PD-1/PD-L1 immune checkpoint inhibitors in metastatic triple-negative breast cancer: a systematic review and meta-analysis.

Abstract

PD-1/PD-L1 immune checkpoint inhibitors (ICIs) have been controversial in the treatment of metastatic triple negative breast cancer (mTNBC). We collected randomized controlled trials in accordance with the study and carried out meta-analysis to comprehensively evaluate the efficacy and safety of immune checkpoint inhibitors in mTNBC. To systematically evaluate the efficacy and safety of PD-1/PD-L1 ICIs (hereinafter referred to as ICIs) in the treatment of mTNBC. As of 2023.2.5, Medline, PubMed, Embase, Cochrane library database and Web of Science were searched to determine the study in accordance with the trial of ICIs in the treatment of mTNBC. The assessment endpoints included objective response rate (ORR), progression-free survival (PFS), overall survival (OS), and safety. Meta-analysis of the included studies was performed using Revman 5.4. A total of six trials with 3172 patients were included in this meta-analysis. The ORR of ICIs combined with chemotherapy was significantly improved compared with chemotherapy (HR=0.88, 95%CI: 0.81-0.94, I2=0%). For PFS, the experimental group were better than the control group in both intention-to-treat (ITT) population and PD-L1 positive population, showing statistical significance (ITT: HR=0.81, 95%CI: 0.74-0.89, P<0.05, I2=0%; PD-L1 positive: HR=0.72, 95%CI: 0.63-0.82, P<0.05, I2=18%); For OS, in the ITT population, no statistical difference was observed in either ICIs combined with chemotherapy(HR=0.92, 95%CI: 0.83-1.02, P=0.10)or immune monotherapy(HR=0.78, 95%CI: 0.44-1.36, P=0.37), in the PD-L1 positive population, ICIs group had better OS than chemotherapy group (HR=0.83, 95%CI: 0.74-0.93, P < 0.05); In safety, serious adverse event (SAE) was no statistically significant difference between the ICIs group and the chemotherapy group; however, the incidence of immune-related adverse event (irAE) was significantly higher in the ICIs group than in the chemotherapy group (HR=2.15, 95%CI: 1.45-3.19, P < 0.05).
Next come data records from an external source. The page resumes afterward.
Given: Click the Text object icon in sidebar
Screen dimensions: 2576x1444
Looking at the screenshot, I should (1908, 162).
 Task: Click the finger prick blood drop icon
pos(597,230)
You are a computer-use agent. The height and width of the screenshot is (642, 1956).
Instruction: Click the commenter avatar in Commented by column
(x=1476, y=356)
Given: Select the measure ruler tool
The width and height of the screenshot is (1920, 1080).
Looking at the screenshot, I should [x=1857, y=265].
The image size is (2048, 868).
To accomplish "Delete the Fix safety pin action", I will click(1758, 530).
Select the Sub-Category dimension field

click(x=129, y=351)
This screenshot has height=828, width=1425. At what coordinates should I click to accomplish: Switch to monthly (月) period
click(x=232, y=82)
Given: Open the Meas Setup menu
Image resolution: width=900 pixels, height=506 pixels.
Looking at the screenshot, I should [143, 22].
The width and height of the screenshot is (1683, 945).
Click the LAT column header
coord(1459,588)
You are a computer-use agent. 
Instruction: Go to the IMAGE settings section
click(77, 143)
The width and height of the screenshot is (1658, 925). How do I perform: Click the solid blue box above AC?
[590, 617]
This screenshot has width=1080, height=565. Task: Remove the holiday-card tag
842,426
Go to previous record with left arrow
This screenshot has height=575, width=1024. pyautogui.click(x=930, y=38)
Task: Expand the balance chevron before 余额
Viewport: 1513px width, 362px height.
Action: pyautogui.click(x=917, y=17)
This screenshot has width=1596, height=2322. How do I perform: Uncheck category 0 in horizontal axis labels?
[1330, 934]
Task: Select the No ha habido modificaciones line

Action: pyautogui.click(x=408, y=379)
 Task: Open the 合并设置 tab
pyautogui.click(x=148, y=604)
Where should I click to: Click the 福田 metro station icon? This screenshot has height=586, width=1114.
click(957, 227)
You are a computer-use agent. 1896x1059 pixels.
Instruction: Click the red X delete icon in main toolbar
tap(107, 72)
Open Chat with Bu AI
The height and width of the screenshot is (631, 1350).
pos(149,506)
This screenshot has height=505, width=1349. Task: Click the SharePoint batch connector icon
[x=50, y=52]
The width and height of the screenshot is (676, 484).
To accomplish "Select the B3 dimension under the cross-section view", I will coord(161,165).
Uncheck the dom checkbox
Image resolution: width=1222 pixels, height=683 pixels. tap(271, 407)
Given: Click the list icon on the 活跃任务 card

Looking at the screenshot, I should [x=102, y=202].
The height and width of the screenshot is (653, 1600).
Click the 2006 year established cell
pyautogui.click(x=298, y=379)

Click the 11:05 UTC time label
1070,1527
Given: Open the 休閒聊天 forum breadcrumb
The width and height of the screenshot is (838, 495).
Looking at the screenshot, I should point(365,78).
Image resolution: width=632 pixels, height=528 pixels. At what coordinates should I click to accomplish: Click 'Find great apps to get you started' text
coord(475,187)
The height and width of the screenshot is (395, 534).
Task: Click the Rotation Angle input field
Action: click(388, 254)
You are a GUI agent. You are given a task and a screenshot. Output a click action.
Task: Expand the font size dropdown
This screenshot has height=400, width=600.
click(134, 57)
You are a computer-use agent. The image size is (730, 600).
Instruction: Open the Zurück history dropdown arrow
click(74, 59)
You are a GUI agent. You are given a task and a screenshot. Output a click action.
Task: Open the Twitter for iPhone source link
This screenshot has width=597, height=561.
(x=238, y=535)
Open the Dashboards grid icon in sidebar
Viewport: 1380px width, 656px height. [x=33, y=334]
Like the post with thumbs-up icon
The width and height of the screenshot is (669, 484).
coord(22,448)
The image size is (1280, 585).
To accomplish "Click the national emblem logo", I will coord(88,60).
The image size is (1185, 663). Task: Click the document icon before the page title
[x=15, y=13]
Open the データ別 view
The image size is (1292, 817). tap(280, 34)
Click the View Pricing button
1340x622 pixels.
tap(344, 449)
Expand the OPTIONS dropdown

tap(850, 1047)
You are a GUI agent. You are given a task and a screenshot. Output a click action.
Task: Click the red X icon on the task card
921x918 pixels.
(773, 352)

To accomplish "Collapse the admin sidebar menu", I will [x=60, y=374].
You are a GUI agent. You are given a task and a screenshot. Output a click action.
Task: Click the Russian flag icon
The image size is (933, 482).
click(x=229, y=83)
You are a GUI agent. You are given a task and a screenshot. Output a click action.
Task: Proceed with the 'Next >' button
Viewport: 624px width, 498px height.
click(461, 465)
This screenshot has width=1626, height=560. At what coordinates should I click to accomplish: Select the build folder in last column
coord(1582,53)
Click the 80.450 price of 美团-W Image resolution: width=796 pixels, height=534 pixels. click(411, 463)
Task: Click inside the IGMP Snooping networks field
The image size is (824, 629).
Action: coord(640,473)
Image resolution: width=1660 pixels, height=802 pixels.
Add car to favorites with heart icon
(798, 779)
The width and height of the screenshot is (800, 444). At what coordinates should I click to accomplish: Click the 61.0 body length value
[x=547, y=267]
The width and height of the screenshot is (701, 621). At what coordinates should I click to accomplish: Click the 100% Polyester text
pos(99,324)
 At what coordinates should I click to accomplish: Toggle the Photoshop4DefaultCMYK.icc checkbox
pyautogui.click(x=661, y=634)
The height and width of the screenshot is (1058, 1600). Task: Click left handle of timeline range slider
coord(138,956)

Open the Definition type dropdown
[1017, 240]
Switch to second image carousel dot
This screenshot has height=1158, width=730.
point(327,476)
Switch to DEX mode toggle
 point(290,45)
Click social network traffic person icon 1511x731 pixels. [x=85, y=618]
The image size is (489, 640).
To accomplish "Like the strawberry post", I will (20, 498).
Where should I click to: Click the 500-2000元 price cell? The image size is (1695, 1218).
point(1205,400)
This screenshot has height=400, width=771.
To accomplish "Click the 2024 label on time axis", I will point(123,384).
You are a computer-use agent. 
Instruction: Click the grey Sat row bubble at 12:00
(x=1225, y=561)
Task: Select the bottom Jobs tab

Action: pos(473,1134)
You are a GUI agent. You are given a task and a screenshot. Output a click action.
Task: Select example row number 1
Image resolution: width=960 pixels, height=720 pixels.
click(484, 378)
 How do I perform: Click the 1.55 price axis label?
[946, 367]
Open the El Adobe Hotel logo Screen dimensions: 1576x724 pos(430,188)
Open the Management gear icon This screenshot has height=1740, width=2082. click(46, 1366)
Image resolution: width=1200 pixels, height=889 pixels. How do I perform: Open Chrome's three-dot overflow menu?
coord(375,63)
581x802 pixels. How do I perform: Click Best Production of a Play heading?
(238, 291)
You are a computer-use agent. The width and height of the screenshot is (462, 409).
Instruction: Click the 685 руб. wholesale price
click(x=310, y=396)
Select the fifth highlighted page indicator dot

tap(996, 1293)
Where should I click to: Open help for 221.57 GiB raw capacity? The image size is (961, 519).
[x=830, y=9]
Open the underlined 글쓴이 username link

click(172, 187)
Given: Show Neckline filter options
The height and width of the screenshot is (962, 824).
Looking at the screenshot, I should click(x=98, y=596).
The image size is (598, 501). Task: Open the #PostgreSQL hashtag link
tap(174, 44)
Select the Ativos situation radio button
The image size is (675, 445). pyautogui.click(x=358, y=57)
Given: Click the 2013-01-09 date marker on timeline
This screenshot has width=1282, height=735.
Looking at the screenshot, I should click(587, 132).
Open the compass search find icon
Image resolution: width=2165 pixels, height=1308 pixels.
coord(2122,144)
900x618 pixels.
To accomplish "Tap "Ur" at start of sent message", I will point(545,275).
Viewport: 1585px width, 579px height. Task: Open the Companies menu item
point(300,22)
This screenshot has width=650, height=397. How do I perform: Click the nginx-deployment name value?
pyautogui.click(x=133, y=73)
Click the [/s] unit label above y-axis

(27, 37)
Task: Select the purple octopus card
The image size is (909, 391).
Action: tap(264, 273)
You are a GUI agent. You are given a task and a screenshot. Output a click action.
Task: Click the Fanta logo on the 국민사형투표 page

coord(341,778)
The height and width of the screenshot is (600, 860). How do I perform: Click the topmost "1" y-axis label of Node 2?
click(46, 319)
ICIs combined with chemotherapy significantly improved the PFS of mTNBC, however, ICIs only improved the OS in PD-L1 positive people, and no statistical difference was observed in ITT population; while benefiting from ICIs, we found that irAE in ICIs group increased significantly, and its high rate of adverse events still needs to be taken seriously.